AIM OF THE EXERCISE: The answer should hold only the lines from the one containing "Click the Ultimate plan heading" through the one containing "You are a computer-use agent." in the entries below, copied exactly, without pictures.

SOURCE MATERIAL:

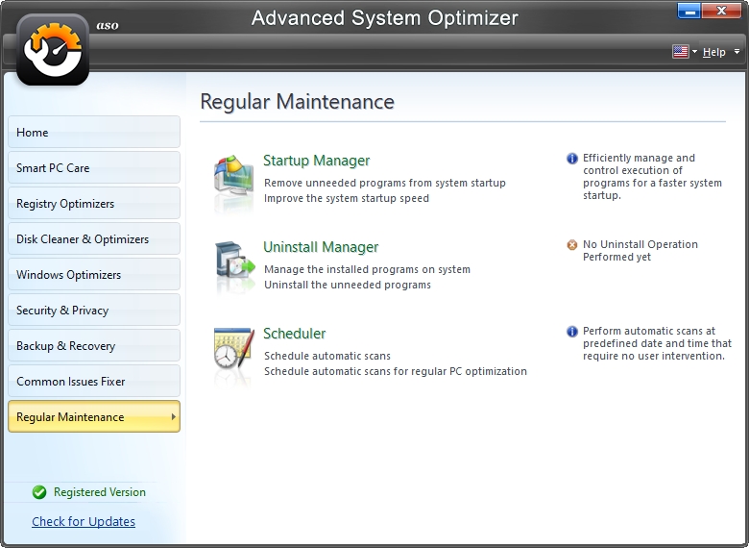This screenshot has width=749, height=548.
Task: Open Disk Cleaner & Optimizers section
Action: pos(93,239)
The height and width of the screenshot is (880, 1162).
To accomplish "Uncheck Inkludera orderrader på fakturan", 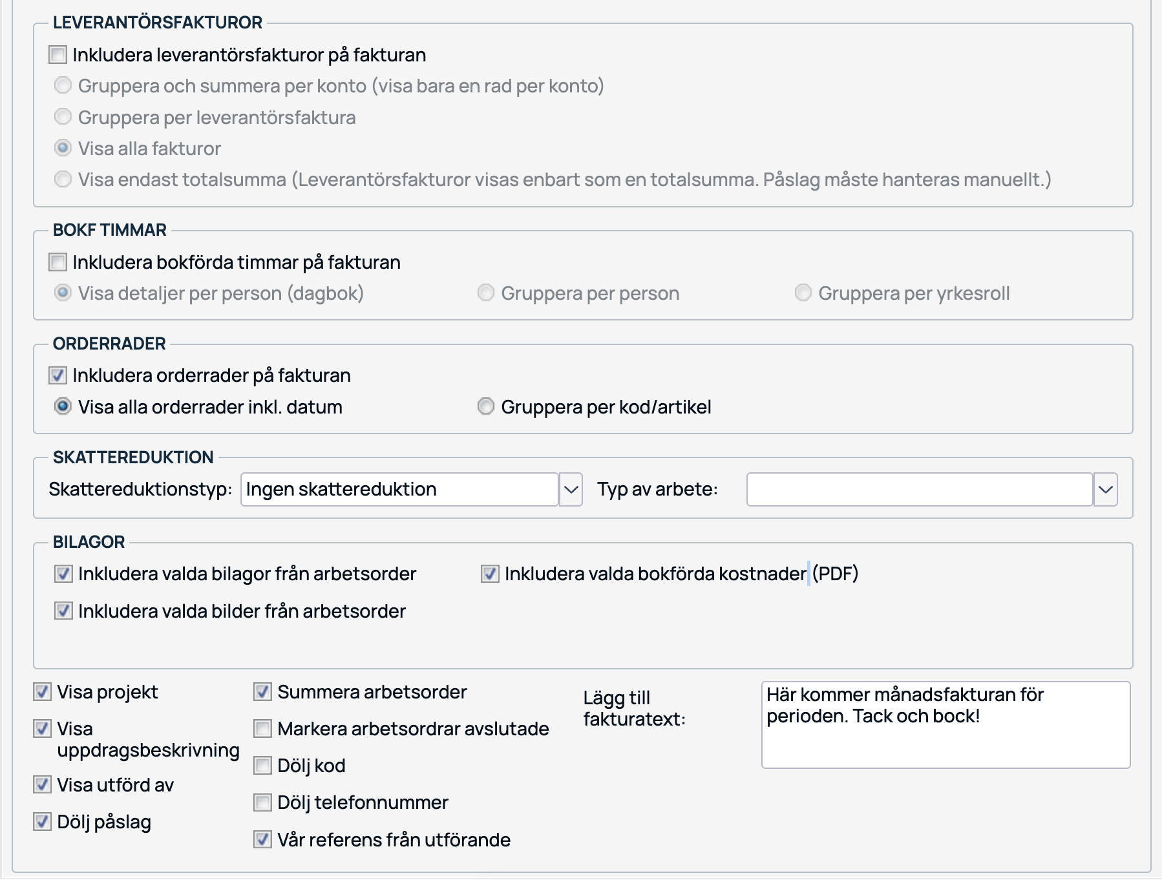I will click(x=58, y=375).
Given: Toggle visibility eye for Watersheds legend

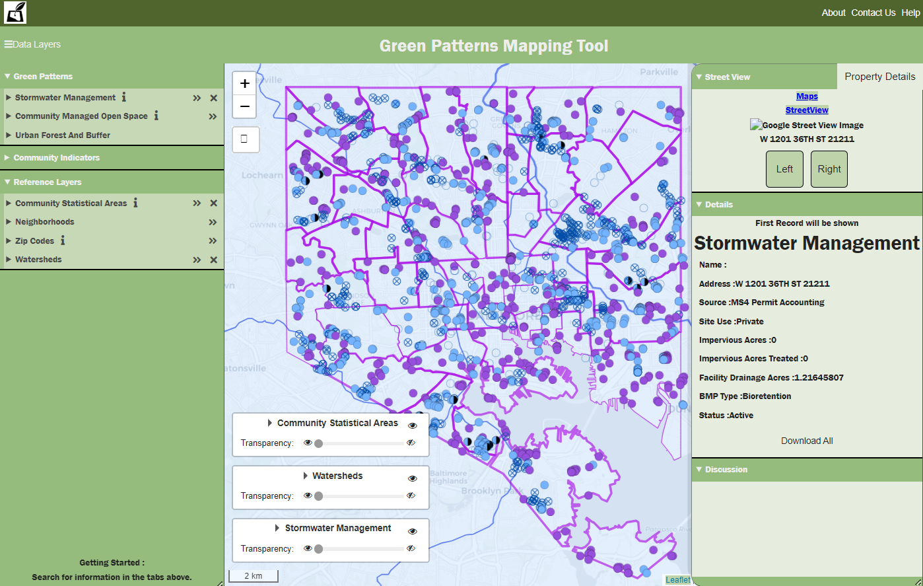Looking at the screenshot, I should coord(413,478).
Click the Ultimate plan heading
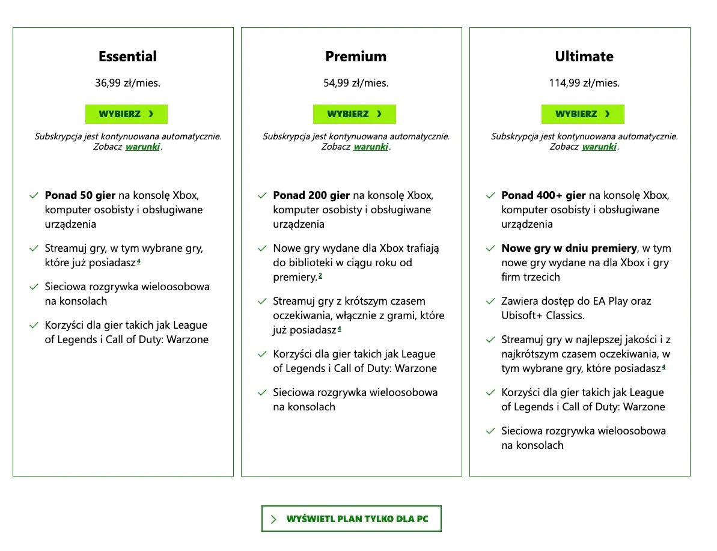 click(x=584, y=56)
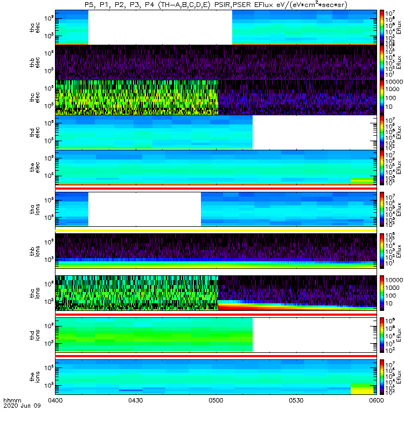Image resolution: width=404 pixels, height=431 pixels.
Task: Click the yellow patch in the ions panel
Action: (x=362, y=390)
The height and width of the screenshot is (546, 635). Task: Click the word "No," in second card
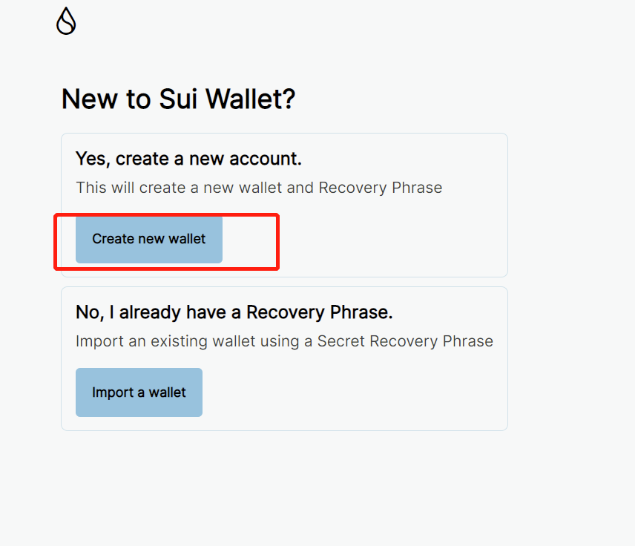pyautogui.click(x=90, y=312)
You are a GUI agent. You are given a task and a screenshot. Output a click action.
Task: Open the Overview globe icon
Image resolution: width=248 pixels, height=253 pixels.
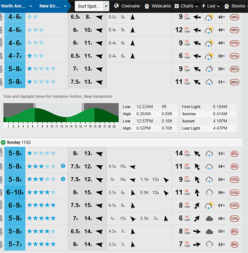click(117, 6)
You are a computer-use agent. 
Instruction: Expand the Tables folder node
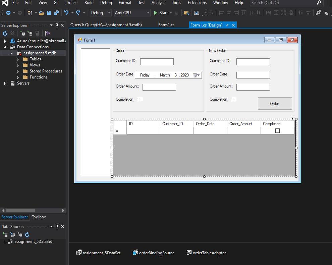pos(18,59)
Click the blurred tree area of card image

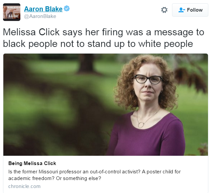click(55, 104)
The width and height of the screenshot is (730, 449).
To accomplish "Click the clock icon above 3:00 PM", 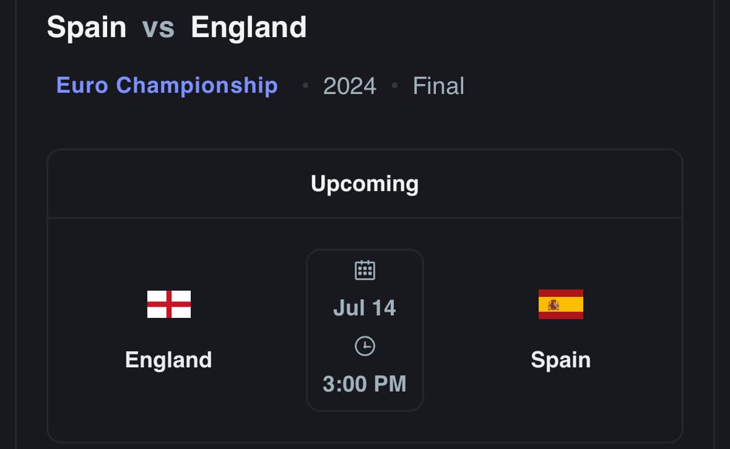I will tap(365, 346).
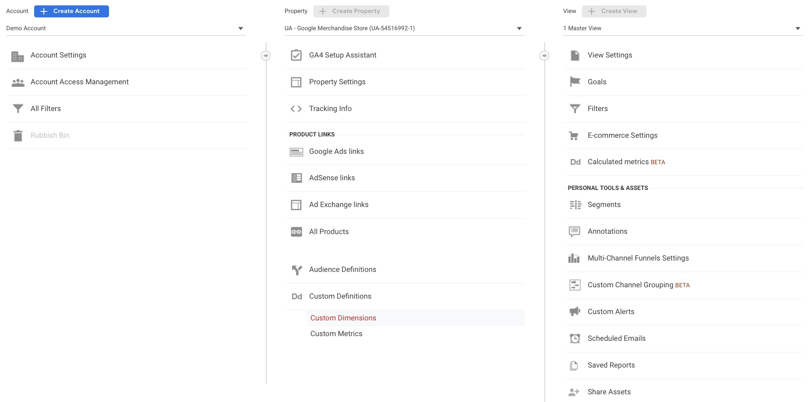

THE ANSWER:
Click the Ultimate plan heading
 click(x=584, y=56)
Image resolution: width=404 pixels, height=431 pixels.
Task: Click the yellow patch in the ions panel
Action: (x=362, y=390)
The height and width of the screenshot is (546, 635). Task: Click the word "No," in second card
pyautogui.click(x=90, y=312)
You are a GUI agent. You are given a task and a screenshot. Output a click action.
Task: Open the Overview globe icon
Image resolution: width=248 pixels, height=253 pixels.
click(117, 6)
You are a computer-use agent. 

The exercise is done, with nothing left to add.